Runtime: | 25 minutes |
Creator: | Morris |
Executive Producer: | Bruno-René Huchez Hélène Fatou |
Company: | Dargaud IDDH FR3 |
Composer: | Claude Bolling |
Country: | France |
Language: | French |
Network: | FR3 (France) |
Num Series: | 1 |
Num Episodes: | 26[1] |
Lucky Luke is an animated television series based on the comic book series of the same name created by a Belgian cartoonist Morris.[2]
The series adapts some adventures from the Belgian album series Lucky Luke.
Eight years after the first Lucky Luke series, his second television series arrives on French screens. It does not benefit from a prime-time access broadcast (19:55 p.m.) and gets a broadcast slot on Sunday afternoon. The broadcast schedule and the lack of media coverage (unlike the first series) may partly explain its relative anonymity. For their part, following the failure of the first series on American television networks, Hanna-Barbera refused to produce the second series. Dargaud then entrusted the project to IDDH, an audiovisual company located in Angoulême.[3] Morris made the model sheets while Philippe Landrot directs the end credits (who is already the director of the opening credits since the first series). The latter as well as the writers of the series in albums (Xavier Fauche, Jean Léturgie, Lo Hartog van Banda) ensure the adaptation validated by Morris and Gilberte Goscinny.

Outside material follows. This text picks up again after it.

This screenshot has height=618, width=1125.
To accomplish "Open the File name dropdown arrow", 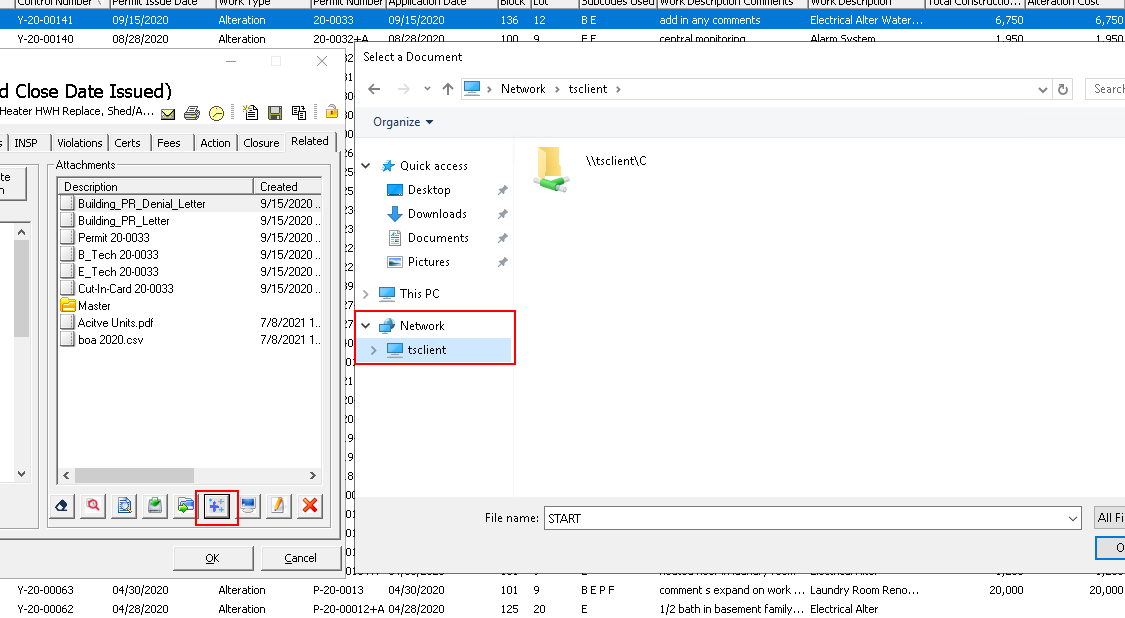I will [x=1073, y=518].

The series consists of episodes from the albums not adapted in the first series, (The Judge, Tortillas for the Daltons, The Ghost Town, etc.) and short stories to which have added new scripted material (The Alibi, Dangerous Passage and The Battle of the Rice). One episode even converges two different short stories (Challenge to Lucky Luke and Wyatt Earp's Equal). On the voice cast side, Jacques Thébault reprises the role of Lucky Luke from the previous series,[3] as well as Pierre Tornado as the role of Averell Dalton which would also be his final time voicing the character that he had previously played for each animated adaptation. The rest of the cast has however been completely new and many recurring characters would change voices throughout the series (even Pierre Tornade would be replaced by another actor imitating his voice for a short line of Averell in Fingers), sometimes within the same episode. Claude Bolling provides the instrumental credits of the beginning and reuses some musical commas. He also reuses his own music from the first two Lucky Luke feature films.

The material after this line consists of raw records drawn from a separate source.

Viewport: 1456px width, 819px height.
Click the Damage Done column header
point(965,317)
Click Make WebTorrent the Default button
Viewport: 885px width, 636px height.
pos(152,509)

Due to the departure of Hanna-Barbera from production, Lucky Luke finds himself, in this series, free from all the constraints imposed by American television for the first series. Ethnic minorities are back, placed in their historical context. At the same time, we find between the characters the same balance as in the albums: Jolly Jumper and Rantanplan intervene much more rarely. However, Lucky Luke still doesn't smoke (only an allusion to his past as a smoker is present in the episode The Alibi).
The official order of the episodes has some inconsistencies, especially concerning the characters supposed to have met for the first time by Lucky Luke during the episode Canyon Apache, while he already knows them in The Peddler. In France, the series was broadcast for the first time on September 15, 1991 on FR3, then rebroadcast on the same channel on June 7, 1992.[4] In Quebec, it was broadcast on December 1, 1993 on the Super Écran channel.

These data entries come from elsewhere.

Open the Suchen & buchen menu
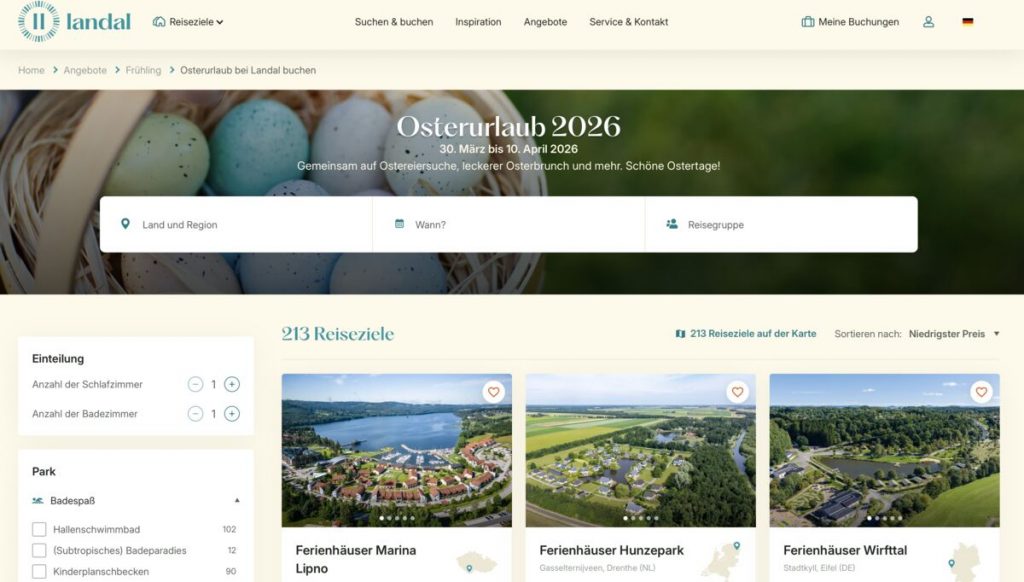 tap(394, 22)
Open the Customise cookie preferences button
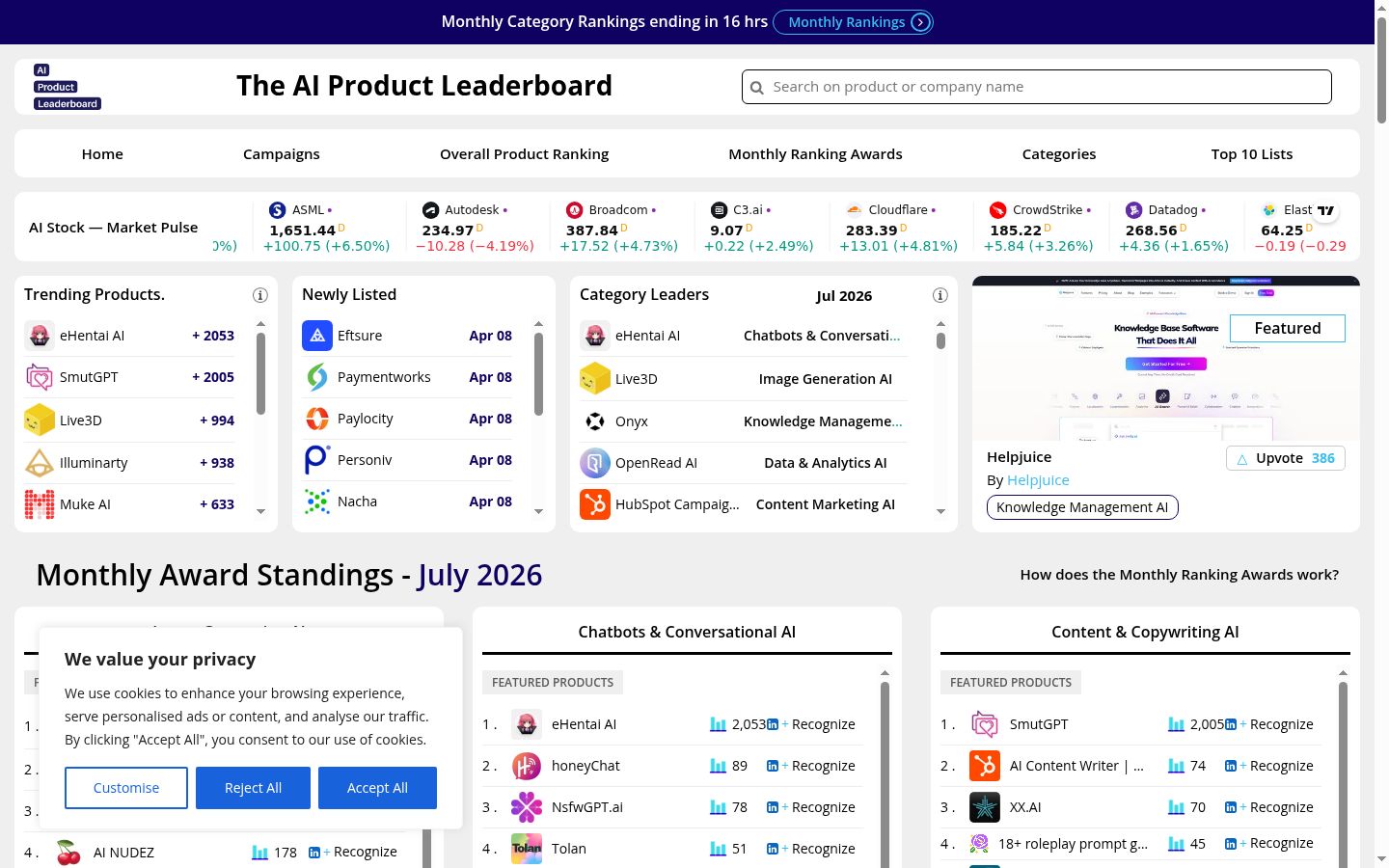Image resolution: width=1389 pixels, height=868 pixels. (126, 788)
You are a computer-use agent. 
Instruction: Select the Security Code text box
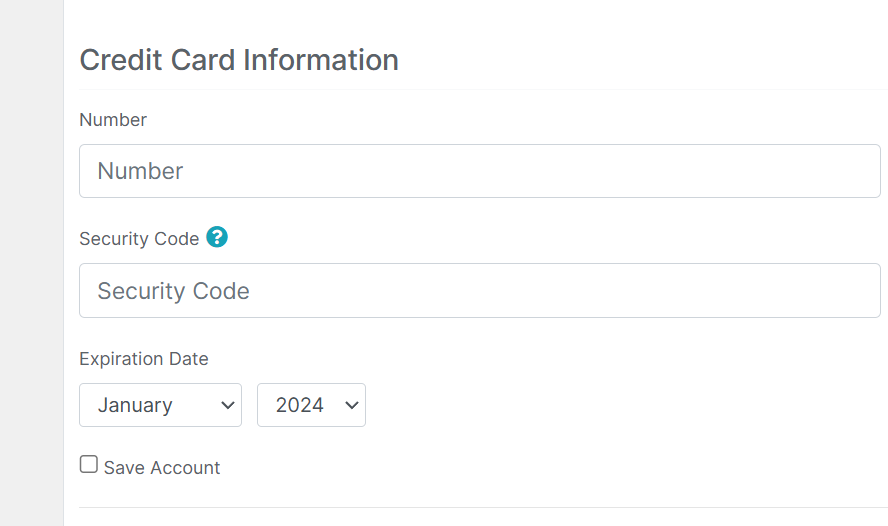point(480,290)
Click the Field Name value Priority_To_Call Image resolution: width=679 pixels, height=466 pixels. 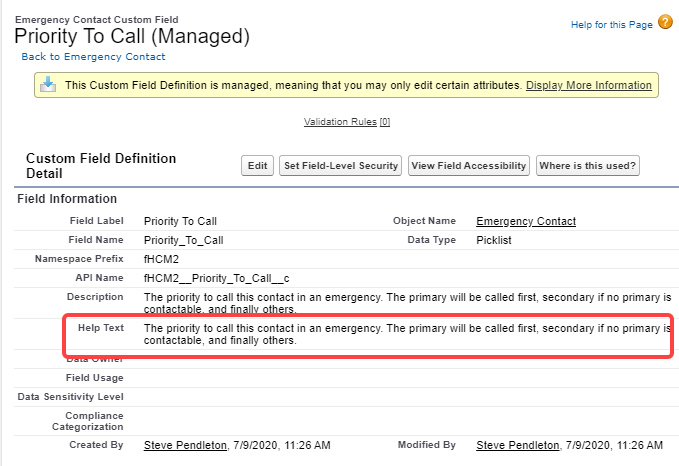point(184,240)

The series has often been labeled as season 2 of the 1984 series.
Ten years after the creation of this second series, a third appears under the title The New Adventures of Lucky Luke produced by the company Xilam in 2001.[5] The voice of Lucky Luke would then be attributed to Antoine de Caunes.
The series was released on videocassette in the 1990s and was distributed by Citel Video.[4] The complete series was also released on DVD in 5 volumes on October 2010 also by Citel. The episodes are out of order:
The complete series was also released on DVD in Canada containing French and English language soundtracks.